Publisher Grant Moise fabricated the announcement in an introduction to staff this afternoon. According to a few who were present, Hardy spoke of the need to improve the diversity of the newspaper and retain current employees.
"A news organization serves no purpose if information technology's not producing work that makes a difference in the lives of those it covers," she told reporter Maria Halkias. "And that's what I'm excited most doing more of with the talented staff at the Dallas Morning News."
The newspaper has been without an executive editor since Mike Wilson stepped downwards at the end of concluding year. His was a nearly six-yr tenure that included a digital-outset transformation, a paywall, and a new website—and fewer journalists. The newsroom also unionized last year.
According to the Dallas News Guild, the Morning News has lost 111 journalists since 2018. Hardy will take the lead of a paper that is desperate to increase its online subscriptions and has seen a number of recent reporting departures, including its City Hall and county reporters. (According to the most recent quarterly filing, the News has 713 total employees, most 75 fewer than at the cease of 2020.)
The paper, like most others across the country, is withal fighting through pandemic-related advertising revenue drops. Robert Decherd, the CEO of the DallasNews Corp., has trumpeted digital subscriptions as key to the company'southward financial future. And Hardy has experience there, too; she was senior digital editor at the Virginian-Pilot for about two years before becoming managing editor.

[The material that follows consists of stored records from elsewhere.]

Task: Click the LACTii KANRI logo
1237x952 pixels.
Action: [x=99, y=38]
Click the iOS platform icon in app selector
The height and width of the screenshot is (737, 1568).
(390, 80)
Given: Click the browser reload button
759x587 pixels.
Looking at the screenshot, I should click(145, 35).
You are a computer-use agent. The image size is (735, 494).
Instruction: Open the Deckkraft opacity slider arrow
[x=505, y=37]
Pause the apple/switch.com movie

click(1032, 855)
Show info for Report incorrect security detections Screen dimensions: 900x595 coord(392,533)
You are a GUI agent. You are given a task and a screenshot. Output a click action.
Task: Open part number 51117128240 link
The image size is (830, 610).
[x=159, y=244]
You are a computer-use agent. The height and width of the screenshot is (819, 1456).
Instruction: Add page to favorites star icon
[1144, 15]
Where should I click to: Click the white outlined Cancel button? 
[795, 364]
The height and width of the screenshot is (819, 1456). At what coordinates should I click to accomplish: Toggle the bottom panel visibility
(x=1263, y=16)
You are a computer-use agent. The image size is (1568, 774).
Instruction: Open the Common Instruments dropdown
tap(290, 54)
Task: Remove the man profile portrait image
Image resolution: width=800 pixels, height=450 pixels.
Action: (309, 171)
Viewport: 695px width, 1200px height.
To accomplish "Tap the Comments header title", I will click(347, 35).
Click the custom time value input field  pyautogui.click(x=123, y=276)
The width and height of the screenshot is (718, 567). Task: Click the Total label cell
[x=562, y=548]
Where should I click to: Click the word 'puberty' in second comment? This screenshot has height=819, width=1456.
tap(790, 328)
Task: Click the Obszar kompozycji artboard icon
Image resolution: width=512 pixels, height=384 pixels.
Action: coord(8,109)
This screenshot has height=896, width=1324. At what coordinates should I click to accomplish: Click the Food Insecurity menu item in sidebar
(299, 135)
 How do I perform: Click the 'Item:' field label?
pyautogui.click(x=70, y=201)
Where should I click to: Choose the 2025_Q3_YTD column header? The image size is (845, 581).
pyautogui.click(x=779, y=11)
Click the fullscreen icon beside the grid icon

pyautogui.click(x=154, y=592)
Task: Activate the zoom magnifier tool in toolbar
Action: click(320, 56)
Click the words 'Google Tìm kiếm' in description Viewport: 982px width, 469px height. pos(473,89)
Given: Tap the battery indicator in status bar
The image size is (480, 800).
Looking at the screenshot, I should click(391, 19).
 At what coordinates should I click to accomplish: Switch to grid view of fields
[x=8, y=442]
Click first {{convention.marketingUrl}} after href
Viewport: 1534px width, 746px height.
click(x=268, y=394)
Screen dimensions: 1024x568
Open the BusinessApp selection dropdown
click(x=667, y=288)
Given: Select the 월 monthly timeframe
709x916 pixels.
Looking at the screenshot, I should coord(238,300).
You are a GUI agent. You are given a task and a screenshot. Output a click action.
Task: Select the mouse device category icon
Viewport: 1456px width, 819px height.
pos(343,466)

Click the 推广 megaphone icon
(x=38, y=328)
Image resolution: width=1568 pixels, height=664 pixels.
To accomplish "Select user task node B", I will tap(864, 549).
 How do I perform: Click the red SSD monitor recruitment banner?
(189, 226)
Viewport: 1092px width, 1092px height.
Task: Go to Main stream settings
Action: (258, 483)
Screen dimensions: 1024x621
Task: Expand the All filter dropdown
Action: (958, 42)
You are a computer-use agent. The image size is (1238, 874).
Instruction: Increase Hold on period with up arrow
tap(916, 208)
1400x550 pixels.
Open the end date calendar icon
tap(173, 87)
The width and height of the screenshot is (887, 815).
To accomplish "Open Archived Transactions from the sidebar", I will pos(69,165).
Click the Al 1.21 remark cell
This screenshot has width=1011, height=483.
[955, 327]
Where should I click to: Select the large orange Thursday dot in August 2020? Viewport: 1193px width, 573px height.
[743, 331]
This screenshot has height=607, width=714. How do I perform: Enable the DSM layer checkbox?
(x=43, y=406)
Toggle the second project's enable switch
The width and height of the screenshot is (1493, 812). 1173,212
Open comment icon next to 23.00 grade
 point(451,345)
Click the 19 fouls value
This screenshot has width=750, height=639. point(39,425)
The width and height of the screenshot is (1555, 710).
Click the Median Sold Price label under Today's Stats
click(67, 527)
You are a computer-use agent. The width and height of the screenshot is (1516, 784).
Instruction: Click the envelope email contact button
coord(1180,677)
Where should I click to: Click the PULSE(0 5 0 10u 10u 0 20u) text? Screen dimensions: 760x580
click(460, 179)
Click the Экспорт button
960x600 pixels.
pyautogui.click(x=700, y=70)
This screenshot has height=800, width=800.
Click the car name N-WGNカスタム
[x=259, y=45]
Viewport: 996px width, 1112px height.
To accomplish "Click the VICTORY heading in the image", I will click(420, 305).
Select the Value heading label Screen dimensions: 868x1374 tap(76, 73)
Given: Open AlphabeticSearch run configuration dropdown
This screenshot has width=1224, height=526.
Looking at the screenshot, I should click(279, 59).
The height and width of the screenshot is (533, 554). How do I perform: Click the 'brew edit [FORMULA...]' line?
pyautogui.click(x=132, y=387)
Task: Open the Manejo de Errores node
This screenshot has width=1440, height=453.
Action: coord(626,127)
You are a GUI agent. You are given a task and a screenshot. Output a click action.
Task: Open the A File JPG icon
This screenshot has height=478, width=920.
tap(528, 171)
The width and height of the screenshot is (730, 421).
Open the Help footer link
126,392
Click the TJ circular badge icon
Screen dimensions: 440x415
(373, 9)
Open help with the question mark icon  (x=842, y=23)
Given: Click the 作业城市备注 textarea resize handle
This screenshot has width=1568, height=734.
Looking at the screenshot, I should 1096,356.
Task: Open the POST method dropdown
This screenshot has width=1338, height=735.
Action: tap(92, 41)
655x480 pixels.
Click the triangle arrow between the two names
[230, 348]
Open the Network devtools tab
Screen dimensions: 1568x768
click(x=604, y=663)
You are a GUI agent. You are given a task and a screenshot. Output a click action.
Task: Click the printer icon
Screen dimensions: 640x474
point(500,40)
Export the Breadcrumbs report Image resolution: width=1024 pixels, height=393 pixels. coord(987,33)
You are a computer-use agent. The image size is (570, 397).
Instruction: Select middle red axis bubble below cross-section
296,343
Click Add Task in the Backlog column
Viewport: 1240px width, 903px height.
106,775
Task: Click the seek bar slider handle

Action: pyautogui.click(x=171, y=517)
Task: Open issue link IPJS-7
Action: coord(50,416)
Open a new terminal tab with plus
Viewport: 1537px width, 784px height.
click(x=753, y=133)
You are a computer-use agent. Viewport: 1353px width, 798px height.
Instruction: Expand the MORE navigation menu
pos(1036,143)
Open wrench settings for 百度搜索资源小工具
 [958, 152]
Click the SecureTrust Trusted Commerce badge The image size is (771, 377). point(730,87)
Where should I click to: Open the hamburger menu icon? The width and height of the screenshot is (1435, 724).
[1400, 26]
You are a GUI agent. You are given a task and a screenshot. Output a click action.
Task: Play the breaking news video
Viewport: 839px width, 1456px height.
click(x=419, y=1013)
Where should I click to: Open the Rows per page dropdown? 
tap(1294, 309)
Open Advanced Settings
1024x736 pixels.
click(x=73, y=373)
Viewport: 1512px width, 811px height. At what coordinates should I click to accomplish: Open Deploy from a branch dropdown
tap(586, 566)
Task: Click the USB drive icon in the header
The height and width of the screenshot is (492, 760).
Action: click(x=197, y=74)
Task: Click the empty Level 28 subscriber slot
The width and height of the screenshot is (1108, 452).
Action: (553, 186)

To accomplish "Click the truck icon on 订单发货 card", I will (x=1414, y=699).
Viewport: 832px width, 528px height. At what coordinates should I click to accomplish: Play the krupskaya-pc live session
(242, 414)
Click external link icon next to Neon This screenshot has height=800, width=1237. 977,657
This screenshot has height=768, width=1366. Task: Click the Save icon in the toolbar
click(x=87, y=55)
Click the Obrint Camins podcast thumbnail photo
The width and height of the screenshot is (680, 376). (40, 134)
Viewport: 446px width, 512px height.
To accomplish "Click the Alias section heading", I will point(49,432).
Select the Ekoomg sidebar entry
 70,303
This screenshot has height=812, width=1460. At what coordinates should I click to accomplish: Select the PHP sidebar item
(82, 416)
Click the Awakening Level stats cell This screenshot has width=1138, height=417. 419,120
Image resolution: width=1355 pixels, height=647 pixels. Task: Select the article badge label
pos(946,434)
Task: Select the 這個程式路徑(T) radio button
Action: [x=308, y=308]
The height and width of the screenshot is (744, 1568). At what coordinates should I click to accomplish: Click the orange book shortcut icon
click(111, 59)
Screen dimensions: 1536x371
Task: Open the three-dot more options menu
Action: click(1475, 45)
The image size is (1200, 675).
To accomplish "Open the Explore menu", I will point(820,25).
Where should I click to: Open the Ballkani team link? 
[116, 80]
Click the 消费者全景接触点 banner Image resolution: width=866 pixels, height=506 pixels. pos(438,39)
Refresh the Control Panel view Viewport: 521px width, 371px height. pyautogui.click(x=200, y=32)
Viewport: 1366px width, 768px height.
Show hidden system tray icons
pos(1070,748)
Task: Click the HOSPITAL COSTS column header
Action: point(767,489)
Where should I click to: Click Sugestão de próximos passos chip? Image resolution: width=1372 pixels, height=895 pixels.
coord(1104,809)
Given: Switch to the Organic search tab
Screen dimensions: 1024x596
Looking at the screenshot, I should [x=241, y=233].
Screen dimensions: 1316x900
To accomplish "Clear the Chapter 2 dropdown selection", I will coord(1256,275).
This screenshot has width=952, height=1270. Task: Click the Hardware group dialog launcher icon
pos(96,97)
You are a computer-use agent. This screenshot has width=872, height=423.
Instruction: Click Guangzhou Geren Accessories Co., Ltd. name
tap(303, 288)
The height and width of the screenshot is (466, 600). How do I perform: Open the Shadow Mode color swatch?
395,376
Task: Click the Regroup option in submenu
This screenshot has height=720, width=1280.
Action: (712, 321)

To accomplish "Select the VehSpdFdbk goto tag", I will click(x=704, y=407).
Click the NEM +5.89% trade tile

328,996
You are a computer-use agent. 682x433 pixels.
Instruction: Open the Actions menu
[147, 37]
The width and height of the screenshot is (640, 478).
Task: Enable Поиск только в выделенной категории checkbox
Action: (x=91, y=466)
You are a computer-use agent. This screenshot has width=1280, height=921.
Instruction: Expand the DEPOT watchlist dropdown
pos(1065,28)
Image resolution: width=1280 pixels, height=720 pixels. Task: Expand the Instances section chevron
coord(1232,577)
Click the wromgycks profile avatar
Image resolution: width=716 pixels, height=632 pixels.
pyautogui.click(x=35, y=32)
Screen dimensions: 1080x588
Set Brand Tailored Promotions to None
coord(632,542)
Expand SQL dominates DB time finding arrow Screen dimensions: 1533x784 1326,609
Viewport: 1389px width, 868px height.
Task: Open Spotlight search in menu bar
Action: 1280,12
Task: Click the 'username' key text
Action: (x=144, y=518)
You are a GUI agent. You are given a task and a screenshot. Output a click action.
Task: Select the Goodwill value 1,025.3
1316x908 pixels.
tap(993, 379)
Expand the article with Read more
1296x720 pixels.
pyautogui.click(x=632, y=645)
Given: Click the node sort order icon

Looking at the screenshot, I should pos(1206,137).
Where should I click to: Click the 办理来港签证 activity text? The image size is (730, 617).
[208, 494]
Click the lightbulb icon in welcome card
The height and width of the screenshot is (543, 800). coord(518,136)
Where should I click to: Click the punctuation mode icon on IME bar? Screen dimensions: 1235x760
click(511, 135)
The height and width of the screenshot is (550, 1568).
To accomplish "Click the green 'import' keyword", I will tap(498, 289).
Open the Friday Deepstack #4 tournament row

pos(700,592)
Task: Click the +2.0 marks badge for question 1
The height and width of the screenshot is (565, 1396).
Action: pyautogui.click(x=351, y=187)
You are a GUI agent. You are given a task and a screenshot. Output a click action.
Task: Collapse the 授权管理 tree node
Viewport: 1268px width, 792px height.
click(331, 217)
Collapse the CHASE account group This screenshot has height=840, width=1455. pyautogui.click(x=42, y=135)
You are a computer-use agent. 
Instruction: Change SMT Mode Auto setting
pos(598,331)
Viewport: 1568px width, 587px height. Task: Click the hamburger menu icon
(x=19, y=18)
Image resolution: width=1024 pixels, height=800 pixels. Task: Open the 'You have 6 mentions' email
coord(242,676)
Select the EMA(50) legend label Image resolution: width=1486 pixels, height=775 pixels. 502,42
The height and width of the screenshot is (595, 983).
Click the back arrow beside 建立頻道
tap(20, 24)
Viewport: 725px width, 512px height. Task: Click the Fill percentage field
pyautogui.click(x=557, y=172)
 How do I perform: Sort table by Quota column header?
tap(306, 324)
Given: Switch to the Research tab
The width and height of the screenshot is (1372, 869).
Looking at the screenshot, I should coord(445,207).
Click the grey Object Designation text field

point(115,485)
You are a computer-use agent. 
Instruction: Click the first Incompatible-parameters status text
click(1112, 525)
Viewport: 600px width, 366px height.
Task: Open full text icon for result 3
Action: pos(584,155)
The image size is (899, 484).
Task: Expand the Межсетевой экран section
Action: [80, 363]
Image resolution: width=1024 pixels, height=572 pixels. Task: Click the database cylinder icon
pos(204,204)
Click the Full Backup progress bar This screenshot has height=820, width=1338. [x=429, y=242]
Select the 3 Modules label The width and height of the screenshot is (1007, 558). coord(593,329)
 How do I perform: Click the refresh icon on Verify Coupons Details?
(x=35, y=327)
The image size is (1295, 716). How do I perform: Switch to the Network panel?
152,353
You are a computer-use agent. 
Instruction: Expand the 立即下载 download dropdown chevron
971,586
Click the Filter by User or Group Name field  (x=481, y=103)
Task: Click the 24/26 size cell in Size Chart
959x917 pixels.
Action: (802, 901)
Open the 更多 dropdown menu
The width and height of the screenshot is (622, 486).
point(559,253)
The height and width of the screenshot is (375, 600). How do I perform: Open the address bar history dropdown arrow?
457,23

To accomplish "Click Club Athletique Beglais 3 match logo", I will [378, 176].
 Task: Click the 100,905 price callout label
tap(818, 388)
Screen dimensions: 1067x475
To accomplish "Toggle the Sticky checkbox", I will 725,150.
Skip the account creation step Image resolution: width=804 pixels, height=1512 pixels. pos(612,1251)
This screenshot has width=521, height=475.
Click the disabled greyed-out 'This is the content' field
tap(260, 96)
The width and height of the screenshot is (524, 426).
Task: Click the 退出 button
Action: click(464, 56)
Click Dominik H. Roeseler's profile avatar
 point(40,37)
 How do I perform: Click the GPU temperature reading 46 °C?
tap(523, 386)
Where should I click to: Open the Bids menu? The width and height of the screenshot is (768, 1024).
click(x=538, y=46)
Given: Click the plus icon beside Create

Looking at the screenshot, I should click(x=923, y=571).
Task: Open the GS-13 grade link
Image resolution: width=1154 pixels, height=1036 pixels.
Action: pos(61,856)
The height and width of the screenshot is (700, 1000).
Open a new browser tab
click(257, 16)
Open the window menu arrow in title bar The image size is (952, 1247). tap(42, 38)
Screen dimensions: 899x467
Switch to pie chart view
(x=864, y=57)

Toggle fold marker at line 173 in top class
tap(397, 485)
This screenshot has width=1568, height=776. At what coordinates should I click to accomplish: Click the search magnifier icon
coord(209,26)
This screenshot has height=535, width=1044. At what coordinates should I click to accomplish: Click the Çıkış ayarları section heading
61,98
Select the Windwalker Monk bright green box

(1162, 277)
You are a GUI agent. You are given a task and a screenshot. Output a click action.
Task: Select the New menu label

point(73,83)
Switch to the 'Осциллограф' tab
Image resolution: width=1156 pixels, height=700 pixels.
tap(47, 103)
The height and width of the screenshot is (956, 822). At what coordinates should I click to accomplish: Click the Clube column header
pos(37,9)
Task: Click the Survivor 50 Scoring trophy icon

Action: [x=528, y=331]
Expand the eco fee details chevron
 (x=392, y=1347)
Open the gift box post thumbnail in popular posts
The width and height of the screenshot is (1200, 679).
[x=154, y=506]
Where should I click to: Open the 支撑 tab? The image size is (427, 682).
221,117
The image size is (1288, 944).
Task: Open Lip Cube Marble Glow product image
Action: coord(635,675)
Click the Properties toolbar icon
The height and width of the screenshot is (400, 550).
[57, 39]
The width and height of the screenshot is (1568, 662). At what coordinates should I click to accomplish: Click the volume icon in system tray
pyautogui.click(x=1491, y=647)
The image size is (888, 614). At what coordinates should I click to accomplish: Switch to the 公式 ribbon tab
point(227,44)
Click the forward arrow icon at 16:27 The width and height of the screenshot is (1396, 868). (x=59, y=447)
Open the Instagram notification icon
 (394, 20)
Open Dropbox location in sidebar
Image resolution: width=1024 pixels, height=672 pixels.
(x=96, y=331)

The paper now counts virtually 51,000 digital subscribers, upward from about 43,000 a twelvemonth ago. It has grown its digital acquirement by about $600,000 over the last year, a 46.5 percentage increase.
But digital circulation revenue totaled but $2 1000000. The paper still makes far more than from print ads—$14 million in the last quarter, about $1 1000000 less than it had in 2020. In the last quarter, digital revenue deemed for almost 5 percent of the company's total revenue of $36.8 million, which was down virtually $3.5 million compared to the same period in 2020.
Decherd continues to believe investing in reporting "is the best pathway to becoming a sustainably profitable digital newspaper enterprise."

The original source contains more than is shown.